A feature article in the Financial Times (accessible through Google News) by John Reed on tensions within Jerusalem is full of bias that seems to indicate that Reed has fully adopted the Palestinian narrative and terminology.
Reed writes:
Visits in the autumn by rightwing Jewish politicians and activists to Haram al-Sharif — site of the Muslim al-Aqsa mosque and known to Israelis as Temple Mount — have upset Palestinians, who were also angered by the summer’s Israeli military campaign in the Gaza Strip and a breakdown of Israeli-Palestinian political relations after the collapse of peace talks.
He fails to acknowledge the importance of the Temple Mount as Judaism’s holiest site, instead prioritizing the Muslim name for the site. He repeats this later in the article where he refers to:
some Israeli rightwingers’ demands for the right to pray at al-Aqsa, Islam’s third-holiest site, and a place reserved for Muslim worship since Israel occupied East Jerusalem during the six-day war.
Reed even acknowledges that al-Aqsa is Islam’s third-holiest site yet there is still no acknowledgment of the Temple Mount’s status for Jews. In addition, no Jews have demanded the right to pray “at al-Aqsa.” After all, why would a Jew wish to pray in a mosque? Rather, some Jews wish to pray on the Temple Mount compound without interfering with existing Muslim holy sites or prayer arrangements.
Reed then quotes a Palestinian woman who says:
“We don’t enter the Western Wall” — the place where Jews pray — she says, and Jews should not enter what she calls “a holy Muslim, Palestinian site.”
Reed has ignored the fact that freedom of worship is enshrined in Israeli law. Therefore, there is nothing to prevent any Arabs, non-Jews or any other religion from visiting any holy sites in Jerusalem, including the Western Wall. Reed, through portraying the Temple Mount as an exclusively Muslim site has effectively disguised the inherent prejudice expressed by the Palestinian woman as reflected by PA Chairman Mahmoud Abbas who has openly stated that the presence of Jews on the Temple Mount defiles Muslim holy sites.

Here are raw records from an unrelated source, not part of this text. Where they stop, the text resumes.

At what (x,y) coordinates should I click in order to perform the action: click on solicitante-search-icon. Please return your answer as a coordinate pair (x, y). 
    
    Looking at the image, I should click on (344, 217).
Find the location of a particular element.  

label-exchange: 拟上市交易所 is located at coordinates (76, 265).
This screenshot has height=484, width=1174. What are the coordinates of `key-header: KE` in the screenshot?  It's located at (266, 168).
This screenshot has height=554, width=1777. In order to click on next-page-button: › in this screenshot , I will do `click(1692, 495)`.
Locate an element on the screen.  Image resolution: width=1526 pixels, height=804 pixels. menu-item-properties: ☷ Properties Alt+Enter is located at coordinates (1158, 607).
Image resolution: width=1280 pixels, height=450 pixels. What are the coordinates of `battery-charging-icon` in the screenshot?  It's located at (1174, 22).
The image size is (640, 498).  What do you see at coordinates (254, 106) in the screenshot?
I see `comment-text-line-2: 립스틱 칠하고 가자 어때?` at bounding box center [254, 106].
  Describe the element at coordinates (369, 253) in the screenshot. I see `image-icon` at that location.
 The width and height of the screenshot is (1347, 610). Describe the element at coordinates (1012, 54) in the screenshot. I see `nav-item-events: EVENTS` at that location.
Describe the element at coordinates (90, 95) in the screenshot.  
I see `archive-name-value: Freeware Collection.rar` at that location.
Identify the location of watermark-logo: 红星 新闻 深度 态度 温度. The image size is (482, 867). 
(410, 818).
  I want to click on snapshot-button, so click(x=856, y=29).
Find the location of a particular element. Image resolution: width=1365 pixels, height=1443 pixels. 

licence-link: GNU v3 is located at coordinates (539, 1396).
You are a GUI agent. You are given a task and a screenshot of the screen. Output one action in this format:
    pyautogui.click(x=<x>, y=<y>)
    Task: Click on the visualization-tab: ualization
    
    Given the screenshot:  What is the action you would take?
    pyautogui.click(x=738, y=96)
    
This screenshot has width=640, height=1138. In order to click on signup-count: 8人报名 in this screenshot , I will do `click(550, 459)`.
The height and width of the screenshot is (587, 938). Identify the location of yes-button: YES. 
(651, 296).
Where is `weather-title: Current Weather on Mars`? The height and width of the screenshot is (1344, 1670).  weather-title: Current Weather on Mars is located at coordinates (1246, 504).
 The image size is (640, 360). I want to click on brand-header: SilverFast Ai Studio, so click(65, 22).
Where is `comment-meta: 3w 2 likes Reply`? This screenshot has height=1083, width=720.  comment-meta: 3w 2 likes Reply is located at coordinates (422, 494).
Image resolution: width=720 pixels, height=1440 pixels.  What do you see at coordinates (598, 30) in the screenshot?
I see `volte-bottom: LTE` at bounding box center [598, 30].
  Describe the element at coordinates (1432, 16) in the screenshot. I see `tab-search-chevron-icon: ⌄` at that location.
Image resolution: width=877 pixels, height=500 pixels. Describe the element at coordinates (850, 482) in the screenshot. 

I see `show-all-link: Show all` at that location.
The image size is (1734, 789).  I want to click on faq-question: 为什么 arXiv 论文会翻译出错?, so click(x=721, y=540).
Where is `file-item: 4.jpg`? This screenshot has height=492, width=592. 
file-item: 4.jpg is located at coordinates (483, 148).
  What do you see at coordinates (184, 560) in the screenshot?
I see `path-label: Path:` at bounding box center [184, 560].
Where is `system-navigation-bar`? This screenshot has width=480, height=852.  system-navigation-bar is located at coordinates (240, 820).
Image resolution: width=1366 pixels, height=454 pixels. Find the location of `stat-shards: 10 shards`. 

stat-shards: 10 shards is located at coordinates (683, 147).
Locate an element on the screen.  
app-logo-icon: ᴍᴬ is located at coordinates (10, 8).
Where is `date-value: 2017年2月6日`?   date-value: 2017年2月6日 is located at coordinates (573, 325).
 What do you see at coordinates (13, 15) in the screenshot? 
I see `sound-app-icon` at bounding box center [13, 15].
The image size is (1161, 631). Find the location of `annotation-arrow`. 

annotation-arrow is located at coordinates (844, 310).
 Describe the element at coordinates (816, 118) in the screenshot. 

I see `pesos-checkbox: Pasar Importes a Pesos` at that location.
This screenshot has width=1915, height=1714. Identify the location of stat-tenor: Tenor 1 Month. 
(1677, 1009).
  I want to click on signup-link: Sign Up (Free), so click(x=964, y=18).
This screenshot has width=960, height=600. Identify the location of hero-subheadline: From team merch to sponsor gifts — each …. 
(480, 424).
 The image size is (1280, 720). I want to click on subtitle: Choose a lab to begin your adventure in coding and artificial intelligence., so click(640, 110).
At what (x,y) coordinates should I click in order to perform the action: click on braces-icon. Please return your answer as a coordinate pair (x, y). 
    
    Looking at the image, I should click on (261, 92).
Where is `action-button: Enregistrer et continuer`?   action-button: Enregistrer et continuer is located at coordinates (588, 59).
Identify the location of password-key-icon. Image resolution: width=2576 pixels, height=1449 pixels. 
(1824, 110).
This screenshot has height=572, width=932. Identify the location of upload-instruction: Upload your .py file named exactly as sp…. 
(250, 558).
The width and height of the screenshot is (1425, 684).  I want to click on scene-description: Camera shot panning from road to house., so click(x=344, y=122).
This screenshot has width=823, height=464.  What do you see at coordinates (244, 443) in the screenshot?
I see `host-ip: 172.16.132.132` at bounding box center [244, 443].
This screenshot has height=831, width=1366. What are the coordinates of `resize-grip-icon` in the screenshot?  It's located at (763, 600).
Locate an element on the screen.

Regarding Israel’s security barrier, Reed states that:
much of the West Bank [is] sealed off behind Israel’s decade-old security wall.
Considering less than 10% of the barrier is a wall, most of which is a chain-link fence, this is factually inaccurate terminology. But perhaps that isn’t surprising when you examine the source of the accompanying map in the article.
The source “NAD-NSU,” as seen in the bottom right corner of the map, is the PLO’s Negotiations Affairs Department Negotiations Support Unit. Hence the loaded term “The Wall” on the map.
Reed writes about:
the revenge killing of Abu Khdeir, a Palestinian teenager who Jewish youths beat and burnt to death in a tit-for-tat attack on the eve of the Gaza war.
“Tit-for-tat attack?” While the killing of Abu Khdeir was an inexcusable act, Reed has virtually erased the kidnapping and murder of three Israeli teens by Palestinian terrorists that sparked much of the events that followed.
Reed is determined to present Jerusalem as a city divided in every possible way. Yet he refers to “French Hill, an overwhelmingly Jewish neighbourhood” but fails to elaborate. Maybe because this would mean explaining a reality that disturbs Reed’s one-sided framing of the story. The other residents of French Hill are Arabs by virtue of the fact that Palestinian residents of Jerusalem are legally entitled to live anywhere within the city’s municipal boundaries.
Just another inconvenient truth for John Reed that might bring into question his biased view of Jerusalem as narrated by the Palestinians.
Readers of the FT, many of whom support a peaceful resolution to the Arab-Israeli conflict, are left with a severe misunderstanding of the issues when they read articles like this, which ultimately leads to more conflict and misunderstanding.